> Excerpted passage:
August 29, 2003

I put my wallet on

I put my wallet on the roof of the car and put my things on the passenger seat. I didn’t look for it again until I was at the hockey store to pick up the boy’s newly sharpened skates. Must have left it at home. It was very hot and I could really feel it now. Sleep deprivation had opened my pores and screwed with my thermostat. I retraced my steps thrice and enlisted my reluctant minions to comb the property. Nothing. With the faith that it would come back to me I went about my very cranky business. I woke up twenty minutes later as my daughter said, “Dad? Shouldn’t you be looking for your wallet?”. I said, “I am. Einstein said, 'think differently'. I am thinking differently and I will find it”. Then I drove off and played road hockey in the shade right next to bright sunshine. The cell phone beeped from the gym bag and my daughter came on the line and bubbled, “a woman named Karen just came by with your wallet. She found it in the street and I think its all here but I think its been run over by a car.” The image of a wallet that has been run over by a car strikes me as life imitating art. Fond family pictures, receipts and I.D. rasped, bent and askew. My mug shot pokes out at the bottom to indicate who’s life story is being told.

Posted by Craig at 01:35 AM | Comments (0)

August 19, 2003

Reading “Shakey”. Neil Young's biography.

Reading “Shakey”. Neil Young's biography. Biographies seem so wrong when its someone you respect. With every sentence you’re waiting for the next beautiful myth to be dispelled and the lining to fall out of every cloud. I stopped with bios many years ago because I found they were anti creative. I never got any good ideas from them. They took me in and spat me out minus a few idyllic notions. . .feeling a little like I had to wash and would never quite get clean. Nothing can ever make me think anything other than good thoughts about Neil Young and this is why. . .

> Given data:
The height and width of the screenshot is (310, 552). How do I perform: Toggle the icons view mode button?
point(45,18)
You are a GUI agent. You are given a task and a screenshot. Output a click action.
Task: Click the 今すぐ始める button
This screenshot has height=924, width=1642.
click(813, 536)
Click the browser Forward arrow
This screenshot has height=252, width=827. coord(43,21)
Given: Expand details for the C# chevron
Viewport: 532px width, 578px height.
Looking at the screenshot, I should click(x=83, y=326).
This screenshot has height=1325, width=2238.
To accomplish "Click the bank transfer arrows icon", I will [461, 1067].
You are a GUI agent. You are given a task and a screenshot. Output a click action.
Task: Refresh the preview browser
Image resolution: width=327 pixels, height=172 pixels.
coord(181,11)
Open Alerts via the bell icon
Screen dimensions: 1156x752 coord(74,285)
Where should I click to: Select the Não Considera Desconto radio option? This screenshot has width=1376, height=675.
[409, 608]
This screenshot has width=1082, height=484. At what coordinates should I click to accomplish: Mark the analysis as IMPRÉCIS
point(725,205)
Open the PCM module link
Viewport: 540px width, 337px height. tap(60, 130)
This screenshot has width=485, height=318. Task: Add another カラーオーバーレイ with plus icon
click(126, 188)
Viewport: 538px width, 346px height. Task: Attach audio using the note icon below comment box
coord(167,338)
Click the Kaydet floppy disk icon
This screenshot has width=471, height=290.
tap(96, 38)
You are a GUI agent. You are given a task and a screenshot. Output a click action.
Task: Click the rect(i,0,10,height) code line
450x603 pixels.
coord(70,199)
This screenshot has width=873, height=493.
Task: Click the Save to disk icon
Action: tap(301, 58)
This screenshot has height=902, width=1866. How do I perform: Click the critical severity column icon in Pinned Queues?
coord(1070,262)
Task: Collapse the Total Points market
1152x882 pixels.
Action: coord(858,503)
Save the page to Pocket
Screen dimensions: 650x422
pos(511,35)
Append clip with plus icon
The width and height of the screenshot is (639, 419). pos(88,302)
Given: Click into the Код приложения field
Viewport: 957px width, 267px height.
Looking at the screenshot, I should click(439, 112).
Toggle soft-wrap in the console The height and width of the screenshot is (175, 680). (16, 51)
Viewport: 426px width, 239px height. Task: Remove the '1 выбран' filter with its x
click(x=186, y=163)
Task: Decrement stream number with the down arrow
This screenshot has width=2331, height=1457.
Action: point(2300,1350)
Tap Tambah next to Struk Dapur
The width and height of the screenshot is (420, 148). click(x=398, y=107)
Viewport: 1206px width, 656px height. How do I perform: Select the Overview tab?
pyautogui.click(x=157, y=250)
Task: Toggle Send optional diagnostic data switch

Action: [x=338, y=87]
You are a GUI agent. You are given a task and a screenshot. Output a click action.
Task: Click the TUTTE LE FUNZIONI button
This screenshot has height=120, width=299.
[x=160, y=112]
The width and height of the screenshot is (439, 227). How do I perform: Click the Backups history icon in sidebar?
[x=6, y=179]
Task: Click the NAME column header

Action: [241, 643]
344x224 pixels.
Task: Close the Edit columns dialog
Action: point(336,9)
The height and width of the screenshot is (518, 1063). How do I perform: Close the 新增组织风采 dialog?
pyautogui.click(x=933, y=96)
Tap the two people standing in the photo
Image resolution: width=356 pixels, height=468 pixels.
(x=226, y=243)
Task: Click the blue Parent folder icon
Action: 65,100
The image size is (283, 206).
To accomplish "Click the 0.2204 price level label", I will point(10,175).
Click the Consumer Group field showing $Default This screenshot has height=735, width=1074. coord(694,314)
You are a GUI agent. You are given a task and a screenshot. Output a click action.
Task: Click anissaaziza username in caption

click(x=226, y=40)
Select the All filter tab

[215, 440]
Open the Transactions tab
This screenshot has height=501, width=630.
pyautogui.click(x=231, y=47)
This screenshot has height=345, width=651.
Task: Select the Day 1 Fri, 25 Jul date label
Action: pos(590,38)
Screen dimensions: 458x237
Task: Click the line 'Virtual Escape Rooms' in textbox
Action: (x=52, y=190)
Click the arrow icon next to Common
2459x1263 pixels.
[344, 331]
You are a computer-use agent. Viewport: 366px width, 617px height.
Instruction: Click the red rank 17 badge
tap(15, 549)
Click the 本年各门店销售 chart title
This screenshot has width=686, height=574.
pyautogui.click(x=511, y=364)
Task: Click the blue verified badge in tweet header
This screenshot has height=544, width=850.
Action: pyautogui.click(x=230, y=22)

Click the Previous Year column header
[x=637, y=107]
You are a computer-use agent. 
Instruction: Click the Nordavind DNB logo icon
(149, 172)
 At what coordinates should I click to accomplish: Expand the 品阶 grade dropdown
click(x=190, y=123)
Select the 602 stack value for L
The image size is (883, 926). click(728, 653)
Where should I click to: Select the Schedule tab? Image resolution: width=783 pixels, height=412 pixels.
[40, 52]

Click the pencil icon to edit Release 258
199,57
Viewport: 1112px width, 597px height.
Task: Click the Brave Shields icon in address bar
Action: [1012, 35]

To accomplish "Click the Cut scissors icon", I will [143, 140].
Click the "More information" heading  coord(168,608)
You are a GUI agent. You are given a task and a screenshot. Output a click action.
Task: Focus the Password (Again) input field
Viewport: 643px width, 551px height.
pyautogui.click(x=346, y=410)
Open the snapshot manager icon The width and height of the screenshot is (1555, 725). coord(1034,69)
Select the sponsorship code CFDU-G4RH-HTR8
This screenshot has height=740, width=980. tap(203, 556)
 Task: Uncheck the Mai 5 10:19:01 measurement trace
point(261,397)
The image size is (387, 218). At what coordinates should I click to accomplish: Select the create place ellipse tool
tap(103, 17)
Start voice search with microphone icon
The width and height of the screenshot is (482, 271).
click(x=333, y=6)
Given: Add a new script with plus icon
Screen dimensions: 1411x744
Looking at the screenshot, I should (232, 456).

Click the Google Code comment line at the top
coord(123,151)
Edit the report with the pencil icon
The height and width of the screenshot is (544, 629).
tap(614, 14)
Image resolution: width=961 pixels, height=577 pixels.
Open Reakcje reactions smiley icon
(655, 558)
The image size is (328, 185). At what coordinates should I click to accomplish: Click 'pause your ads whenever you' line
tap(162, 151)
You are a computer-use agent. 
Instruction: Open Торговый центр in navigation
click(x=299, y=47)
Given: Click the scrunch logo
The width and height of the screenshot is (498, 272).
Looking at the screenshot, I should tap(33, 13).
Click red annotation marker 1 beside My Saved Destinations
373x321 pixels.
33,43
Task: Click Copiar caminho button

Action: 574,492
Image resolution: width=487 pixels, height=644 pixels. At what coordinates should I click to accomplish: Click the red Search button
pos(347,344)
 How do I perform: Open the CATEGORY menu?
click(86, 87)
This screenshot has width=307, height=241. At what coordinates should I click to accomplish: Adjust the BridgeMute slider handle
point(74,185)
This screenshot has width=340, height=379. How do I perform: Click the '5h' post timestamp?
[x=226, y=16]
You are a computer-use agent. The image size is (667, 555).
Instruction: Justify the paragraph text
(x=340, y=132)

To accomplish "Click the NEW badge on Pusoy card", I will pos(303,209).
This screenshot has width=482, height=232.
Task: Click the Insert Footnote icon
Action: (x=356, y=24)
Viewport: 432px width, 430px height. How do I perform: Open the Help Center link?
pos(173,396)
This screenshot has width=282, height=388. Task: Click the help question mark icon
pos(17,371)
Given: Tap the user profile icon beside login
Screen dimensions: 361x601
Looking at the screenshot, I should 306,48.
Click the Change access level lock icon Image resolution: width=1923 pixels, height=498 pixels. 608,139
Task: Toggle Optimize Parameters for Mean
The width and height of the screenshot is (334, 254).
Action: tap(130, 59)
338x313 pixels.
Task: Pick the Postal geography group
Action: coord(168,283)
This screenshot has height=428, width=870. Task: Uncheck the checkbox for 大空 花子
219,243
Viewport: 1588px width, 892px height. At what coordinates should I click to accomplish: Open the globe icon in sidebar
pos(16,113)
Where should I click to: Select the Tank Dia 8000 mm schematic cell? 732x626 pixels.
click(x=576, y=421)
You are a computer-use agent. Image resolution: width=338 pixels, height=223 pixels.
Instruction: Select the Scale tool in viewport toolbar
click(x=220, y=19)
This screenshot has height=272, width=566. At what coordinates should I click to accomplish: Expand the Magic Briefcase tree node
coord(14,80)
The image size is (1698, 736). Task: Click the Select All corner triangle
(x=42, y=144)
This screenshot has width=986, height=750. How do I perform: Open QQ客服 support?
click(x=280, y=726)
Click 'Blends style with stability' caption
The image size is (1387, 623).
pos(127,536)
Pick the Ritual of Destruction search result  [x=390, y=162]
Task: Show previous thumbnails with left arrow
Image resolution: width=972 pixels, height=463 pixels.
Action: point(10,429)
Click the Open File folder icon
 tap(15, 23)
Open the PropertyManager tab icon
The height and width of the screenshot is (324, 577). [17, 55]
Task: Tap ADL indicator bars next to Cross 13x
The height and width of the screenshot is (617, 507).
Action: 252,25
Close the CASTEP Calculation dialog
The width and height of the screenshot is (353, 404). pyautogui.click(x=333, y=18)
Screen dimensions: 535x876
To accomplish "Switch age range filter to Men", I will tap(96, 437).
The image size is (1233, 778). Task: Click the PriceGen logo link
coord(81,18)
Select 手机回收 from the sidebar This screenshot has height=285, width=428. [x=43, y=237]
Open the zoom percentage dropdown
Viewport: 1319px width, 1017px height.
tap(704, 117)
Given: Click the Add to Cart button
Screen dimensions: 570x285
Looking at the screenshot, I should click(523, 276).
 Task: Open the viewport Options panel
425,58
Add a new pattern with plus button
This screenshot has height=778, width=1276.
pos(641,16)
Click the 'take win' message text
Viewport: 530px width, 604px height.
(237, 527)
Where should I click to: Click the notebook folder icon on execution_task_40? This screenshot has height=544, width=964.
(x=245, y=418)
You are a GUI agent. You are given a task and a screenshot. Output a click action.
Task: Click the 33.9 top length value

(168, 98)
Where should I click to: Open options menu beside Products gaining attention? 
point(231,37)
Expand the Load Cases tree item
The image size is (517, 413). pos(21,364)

> Actions to take:
- a) Rewrite the lines of the entries as a JSON list of strings, one string per line, omitting blank lines. Begin at the first line of the entries and stop after the line that contains "will [461, 1067].".
- b) Extend the blog text about the run-over wallet and the Neil Young biography, beginning after its final line.
The blog text and the entries have no connection to each other.

> Outputs for the tasks:
- a)
[
  "The height and width of the screenshot is (310, 552). How do I perform: Toggle the icons view mode button?",
  "point(45,18)",
  "You are a GUI agent. You are given a task and a screenshot. Output a click action.",
  "Task: Click the 今すぐ始める button",
  "This screenshot has height=924, width=1642.",
  "click(813, 536)",
  "Click the browser Forward arrow",
  "This screenshot has height=252, width=827. coord(43,21)",
  "Given: Expand details for the C# chevron",
  "Viewport: 532px width, 578px height.",
  "Looking at the screenshot, I should click(x=83, y=326).",
  "This screenshot has height=1325, width=2238.",
  "To accomplish \"Click the bank transfer arrows icon\", I will [461, 1067]."
]

- b)
I have an autographed picture of Neil hanging in my studio. I never ask musicians (only hockey players) for autographs much anymore but this was when I just did it without thinking. More on the whole idea of autographs later. It was July 30th 1983 at the Pacific Coliseum in Vancouver and (thanks to the magical interweb) this was the set list:

1. Comes A Time
2. Motor City
3. Down By The River
4. Soul Of A Woman
5. Old Ways
6. Old Man
7. Helpless
8. Dance, Dance, Dance
9. Heart Of Gold
10. Don't Be Denied
11. Sail Away
12. Powderfinger
13. Ohio
14. After The Goldrush
15. Transformer Man
16. My My, Hey Hey
17. Mr. Soul
18. Sugar Mountain
19. Jellyroll Man
20. That's All Right (Mama)
21. Wonderin'
22. Kinda Fonda Wanda
23. Bright Lights, Big City
24. Get Gone
25. Everybody's Rockin'
26. Do You Wanna Dance?

It was the tour where he played acoustically, then with a band, then did a couple of songs in his “Trans” set-up with the vocoder & big screen and finished the night with the full “Neil & the Shocking Pinks” band. He had a backstage camera with a reporter relaying the action to the big screen in a reality TV style.
My friend David Macanulty and I bought single seats to the show outside. I ended up on the floor in front of the stage and he ended up somewhere else. After the show we rendezvoused and he said he had been sitting beside Neil’s cousins and they gave him this thing. He held up this shiny cloth sticker and asked earnestly, “what do you think this is”? I said, “its a backstage pass”. Through sheer fluke we found the oldest man ever to work security in any arena catacomb and convinced him that David and I were both Neil’s cousins and I had left my pass at home. This does not work anymore.
When we got to the concrete antechamber in the bowels of the coliseum there was nobody there. The band and Neil were in their dressing rooms and the other guests had taken the conventional way around whilst we had snuck in through the marshmallow security zone in the back. There were two green garbage cans in the middle of the empty concourse with their lids off. We peered inside to find them full of delicious beer on ice. We inhaled as many as we could as quickly as we could. I was 21. This was quite a lot of free beer. We were thirsty and broke. The guests started to trickle in as we looked obviously inconspicuous. Eventually the band came out and we pretended to look like we belonged by standing near the people who belonged but not quite close enough that they would engage us in conversation.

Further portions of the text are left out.